The positioning of goods and services in online markets is often based on customer ratings; Interested parties are happy to act accordingly. Firms are not allowed to invent reviews freely; The ulterior motives for this are the least problematic.
Vienna. What many users buy is good on the Internet. A fraudster who thinks the only thing that matters is the quality of the product or service. Their position in online marketplaces like Amazon or Apple App Store is primarily based on customer ratings. Customer reviews are increasingly finding their way into the manufacturers’ online stores.
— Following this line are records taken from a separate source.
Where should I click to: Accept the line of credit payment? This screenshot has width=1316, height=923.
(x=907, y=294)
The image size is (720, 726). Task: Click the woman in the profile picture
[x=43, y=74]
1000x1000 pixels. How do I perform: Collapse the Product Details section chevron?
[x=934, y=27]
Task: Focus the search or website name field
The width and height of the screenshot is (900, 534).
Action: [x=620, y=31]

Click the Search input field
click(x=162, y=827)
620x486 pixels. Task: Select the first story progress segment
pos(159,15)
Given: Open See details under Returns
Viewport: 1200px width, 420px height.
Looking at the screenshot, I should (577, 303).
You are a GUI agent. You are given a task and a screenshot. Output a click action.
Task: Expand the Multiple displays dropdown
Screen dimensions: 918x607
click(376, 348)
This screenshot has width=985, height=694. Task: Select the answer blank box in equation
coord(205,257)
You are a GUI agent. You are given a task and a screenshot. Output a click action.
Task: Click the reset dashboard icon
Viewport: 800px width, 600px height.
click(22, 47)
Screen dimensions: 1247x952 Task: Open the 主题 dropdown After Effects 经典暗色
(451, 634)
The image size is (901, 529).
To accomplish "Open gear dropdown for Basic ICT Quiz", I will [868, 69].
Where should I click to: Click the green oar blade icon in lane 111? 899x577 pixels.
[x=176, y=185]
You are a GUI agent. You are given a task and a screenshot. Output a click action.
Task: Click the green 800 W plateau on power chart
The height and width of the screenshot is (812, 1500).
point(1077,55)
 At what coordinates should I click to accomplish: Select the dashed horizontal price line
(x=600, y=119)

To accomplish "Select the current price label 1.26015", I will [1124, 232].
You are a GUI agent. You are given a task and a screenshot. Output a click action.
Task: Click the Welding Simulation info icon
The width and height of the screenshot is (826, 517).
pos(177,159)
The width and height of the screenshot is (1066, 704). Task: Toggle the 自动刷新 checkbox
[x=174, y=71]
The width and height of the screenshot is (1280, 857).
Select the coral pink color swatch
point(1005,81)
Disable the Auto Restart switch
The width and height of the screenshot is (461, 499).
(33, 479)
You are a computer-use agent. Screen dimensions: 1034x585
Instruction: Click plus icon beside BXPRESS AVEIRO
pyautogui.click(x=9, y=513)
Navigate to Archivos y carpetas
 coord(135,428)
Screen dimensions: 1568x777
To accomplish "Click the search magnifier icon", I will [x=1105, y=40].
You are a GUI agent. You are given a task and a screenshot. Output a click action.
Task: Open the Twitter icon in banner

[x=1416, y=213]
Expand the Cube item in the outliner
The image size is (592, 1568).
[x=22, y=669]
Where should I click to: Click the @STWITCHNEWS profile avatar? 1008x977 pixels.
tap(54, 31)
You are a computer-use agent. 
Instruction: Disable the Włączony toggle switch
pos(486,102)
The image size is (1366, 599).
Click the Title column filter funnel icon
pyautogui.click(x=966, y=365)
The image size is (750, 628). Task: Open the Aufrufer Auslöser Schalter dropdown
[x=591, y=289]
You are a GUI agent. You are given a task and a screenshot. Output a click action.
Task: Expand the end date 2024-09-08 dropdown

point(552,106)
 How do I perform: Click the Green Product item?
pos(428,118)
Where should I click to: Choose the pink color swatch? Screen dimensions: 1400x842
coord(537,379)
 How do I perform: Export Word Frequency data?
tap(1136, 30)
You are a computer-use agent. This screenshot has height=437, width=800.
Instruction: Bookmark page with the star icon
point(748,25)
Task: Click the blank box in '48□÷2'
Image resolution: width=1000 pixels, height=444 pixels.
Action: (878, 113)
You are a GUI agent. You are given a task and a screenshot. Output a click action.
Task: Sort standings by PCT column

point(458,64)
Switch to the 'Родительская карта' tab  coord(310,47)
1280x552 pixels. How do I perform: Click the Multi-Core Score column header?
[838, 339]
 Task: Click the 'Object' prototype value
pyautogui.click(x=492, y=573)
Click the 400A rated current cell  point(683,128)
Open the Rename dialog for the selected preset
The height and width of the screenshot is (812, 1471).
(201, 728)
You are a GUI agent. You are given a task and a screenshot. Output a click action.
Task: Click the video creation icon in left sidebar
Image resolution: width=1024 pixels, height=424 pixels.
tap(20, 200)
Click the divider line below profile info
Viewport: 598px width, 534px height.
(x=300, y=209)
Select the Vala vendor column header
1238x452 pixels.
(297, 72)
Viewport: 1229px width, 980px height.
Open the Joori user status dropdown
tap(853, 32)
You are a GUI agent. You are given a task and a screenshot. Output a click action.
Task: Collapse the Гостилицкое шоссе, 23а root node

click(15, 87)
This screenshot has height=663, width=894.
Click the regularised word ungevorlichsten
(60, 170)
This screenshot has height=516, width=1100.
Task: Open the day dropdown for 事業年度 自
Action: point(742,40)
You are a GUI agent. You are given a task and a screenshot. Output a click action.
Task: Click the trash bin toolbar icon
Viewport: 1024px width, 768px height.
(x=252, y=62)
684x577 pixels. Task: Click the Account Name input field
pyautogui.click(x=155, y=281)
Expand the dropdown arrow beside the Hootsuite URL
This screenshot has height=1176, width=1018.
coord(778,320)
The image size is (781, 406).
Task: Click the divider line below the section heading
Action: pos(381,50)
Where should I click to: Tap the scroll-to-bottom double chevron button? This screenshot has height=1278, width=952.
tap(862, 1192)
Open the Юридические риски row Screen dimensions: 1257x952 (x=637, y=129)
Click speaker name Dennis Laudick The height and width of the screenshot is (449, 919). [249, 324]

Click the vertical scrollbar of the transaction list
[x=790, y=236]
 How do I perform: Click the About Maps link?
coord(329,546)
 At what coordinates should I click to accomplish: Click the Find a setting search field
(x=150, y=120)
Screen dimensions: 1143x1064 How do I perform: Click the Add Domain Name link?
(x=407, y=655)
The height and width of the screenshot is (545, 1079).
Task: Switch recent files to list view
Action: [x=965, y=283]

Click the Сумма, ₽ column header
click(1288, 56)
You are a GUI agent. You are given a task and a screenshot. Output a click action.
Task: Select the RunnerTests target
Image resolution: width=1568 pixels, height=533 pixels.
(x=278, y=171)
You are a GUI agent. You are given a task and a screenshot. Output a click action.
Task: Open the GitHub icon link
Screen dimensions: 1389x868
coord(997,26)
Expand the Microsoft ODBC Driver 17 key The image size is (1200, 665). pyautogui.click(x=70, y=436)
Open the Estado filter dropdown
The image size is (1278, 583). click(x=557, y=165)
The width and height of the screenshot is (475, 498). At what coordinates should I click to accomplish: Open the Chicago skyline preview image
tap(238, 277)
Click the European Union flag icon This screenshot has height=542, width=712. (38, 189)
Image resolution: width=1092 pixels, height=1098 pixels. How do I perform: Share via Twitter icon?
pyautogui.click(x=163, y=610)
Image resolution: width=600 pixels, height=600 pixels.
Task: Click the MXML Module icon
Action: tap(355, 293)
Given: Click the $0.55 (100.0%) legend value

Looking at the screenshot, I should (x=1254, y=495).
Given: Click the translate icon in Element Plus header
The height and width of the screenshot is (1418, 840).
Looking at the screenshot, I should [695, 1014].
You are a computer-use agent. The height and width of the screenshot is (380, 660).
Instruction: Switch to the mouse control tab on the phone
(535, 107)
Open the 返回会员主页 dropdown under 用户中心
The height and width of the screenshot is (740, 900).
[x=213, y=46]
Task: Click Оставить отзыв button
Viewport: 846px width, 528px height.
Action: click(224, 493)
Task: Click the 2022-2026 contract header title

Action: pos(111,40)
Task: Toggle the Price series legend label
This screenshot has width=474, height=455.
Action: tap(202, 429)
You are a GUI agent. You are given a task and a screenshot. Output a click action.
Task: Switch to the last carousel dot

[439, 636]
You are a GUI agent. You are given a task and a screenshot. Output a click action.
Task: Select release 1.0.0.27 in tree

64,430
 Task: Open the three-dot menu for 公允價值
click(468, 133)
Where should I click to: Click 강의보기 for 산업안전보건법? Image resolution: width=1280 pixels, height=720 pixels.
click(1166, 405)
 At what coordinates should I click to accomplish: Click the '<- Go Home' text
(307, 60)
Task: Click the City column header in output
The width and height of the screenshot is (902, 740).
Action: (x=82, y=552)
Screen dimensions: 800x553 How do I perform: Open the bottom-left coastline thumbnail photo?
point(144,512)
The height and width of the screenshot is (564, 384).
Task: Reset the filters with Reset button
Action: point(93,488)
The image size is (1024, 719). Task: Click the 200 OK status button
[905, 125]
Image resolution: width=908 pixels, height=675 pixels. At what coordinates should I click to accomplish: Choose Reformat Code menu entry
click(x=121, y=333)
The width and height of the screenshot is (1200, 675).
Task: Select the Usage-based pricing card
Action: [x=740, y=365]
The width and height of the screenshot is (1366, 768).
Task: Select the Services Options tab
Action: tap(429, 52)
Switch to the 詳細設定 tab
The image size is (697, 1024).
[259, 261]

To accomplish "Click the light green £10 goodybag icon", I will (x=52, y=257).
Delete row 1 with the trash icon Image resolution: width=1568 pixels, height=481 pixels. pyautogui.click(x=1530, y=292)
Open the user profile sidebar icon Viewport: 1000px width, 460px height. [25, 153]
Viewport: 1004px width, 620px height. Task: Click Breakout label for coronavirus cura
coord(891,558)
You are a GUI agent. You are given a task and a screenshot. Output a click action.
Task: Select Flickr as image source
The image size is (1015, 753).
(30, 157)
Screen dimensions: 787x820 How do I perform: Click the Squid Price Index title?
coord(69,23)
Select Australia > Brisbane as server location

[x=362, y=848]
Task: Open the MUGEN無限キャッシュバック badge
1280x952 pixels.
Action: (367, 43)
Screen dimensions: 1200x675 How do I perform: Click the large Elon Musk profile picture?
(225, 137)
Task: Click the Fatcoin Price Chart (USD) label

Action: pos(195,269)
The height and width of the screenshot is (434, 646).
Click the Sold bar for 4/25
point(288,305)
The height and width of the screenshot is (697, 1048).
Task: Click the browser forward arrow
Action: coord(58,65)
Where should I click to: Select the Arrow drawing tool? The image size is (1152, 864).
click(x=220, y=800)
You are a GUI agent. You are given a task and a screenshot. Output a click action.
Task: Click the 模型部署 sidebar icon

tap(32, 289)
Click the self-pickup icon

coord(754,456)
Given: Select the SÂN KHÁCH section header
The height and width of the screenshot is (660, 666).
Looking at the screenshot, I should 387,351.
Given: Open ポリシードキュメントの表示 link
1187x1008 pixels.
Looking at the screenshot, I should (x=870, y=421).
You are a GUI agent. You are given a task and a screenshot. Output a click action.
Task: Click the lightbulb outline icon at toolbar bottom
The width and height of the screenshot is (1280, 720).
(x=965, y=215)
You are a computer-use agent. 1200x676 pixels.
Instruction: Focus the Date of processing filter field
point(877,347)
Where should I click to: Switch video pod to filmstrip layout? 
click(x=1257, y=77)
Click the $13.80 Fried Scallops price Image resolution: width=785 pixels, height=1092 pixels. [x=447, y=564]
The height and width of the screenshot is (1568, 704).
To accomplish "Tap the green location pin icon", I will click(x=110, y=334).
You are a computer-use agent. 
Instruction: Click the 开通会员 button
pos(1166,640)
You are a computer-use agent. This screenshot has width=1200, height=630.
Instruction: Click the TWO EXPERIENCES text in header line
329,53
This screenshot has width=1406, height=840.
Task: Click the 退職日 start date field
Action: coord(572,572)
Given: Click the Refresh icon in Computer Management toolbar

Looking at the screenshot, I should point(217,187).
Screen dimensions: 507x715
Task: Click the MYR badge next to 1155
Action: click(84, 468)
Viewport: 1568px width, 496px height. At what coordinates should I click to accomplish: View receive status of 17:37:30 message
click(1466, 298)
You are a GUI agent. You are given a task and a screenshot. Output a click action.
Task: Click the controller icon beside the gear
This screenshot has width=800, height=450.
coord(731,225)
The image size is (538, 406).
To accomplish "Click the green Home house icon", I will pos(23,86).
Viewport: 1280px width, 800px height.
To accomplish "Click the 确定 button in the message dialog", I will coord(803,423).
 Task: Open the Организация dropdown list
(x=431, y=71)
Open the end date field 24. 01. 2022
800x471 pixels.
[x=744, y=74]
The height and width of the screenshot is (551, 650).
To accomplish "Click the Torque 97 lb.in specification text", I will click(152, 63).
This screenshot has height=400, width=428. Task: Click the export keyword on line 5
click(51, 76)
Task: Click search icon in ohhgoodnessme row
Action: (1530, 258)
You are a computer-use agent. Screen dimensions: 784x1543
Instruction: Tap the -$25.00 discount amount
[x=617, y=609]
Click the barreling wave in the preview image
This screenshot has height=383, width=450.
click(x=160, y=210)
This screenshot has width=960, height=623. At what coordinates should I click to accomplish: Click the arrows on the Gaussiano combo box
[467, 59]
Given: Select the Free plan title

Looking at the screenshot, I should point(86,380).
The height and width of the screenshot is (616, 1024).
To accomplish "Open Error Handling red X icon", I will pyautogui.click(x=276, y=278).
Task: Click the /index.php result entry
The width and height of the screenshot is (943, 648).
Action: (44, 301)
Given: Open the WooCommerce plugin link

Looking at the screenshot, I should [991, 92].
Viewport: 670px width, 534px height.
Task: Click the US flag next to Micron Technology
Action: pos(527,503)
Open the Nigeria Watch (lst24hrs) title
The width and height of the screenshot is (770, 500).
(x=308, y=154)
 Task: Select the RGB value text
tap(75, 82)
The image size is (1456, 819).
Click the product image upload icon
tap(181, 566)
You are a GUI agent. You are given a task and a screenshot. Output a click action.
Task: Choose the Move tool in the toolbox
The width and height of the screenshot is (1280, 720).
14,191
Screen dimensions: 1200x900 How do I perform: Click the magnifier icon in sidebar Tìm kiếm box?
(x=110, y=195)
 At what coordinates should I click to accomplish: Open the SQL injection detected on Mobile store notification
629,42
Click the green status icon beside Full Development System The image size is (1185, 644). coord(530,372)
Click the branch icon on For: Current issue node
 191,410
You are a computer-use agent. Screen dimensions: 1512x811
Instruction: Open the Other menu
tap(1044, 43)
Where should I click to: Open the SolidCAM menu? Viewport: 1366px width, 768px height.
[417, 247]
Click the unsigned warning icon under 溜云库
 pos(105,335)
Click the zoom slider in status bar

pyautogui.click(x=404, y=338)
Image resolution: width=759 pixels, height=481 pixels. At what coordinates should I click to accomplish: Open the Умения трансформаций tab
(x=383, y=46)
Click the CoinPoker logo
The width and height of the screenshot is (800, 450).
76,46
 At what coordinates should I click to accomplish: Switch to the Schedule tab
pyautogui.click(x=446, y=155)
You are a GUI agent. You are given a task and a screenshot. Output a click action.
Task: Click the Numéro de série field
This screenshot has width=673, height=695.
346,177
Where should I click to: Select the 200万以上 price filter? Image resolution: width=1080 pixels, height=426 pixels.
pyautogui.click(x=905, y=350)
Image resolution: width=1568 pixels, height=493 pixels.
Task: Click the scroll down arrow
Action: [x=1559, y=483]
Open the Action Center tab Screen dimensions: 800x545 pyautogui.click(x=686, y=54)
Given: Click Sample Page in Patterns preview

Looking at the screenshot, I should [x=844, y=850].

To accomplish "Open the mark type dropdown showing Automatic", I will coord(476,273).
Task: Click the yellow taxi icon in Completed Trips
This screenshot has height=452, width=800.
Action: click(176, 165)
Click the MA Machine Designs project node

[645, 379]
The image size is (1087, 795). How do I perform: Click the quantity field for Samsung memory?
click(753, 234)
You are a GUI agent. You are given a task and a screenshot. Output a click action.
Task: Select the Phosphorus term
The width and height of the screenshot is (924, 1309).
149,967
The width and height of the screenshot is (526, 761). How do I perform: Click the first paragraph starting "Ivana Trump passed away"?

But precisely where clients confidently believe they are going into the domains of objective opinion leaders, they often come across the perceived deceptive power of sophisticated public relations practices: Synthetic customer reviews are a strong currency in competition. More and more companies depend on artificial recommendations or at least they are created by looking at sales promotion. Just a few weeks ago, a global toy maker had to bear an accusation of opaque use of incentive ratings – that is, a free product for positive evaluation.
According to current studies, more than 40% of all Amazon reviews are fake. There are now programs that fully detect purchased or fake reviews and filter them before they are published. However, many companies have specialized in creating and selling fake reviews and making a lot of money with them. So it pays to take a closer look at entrepreneurs: What counts as an artificial review? What is legally permissible?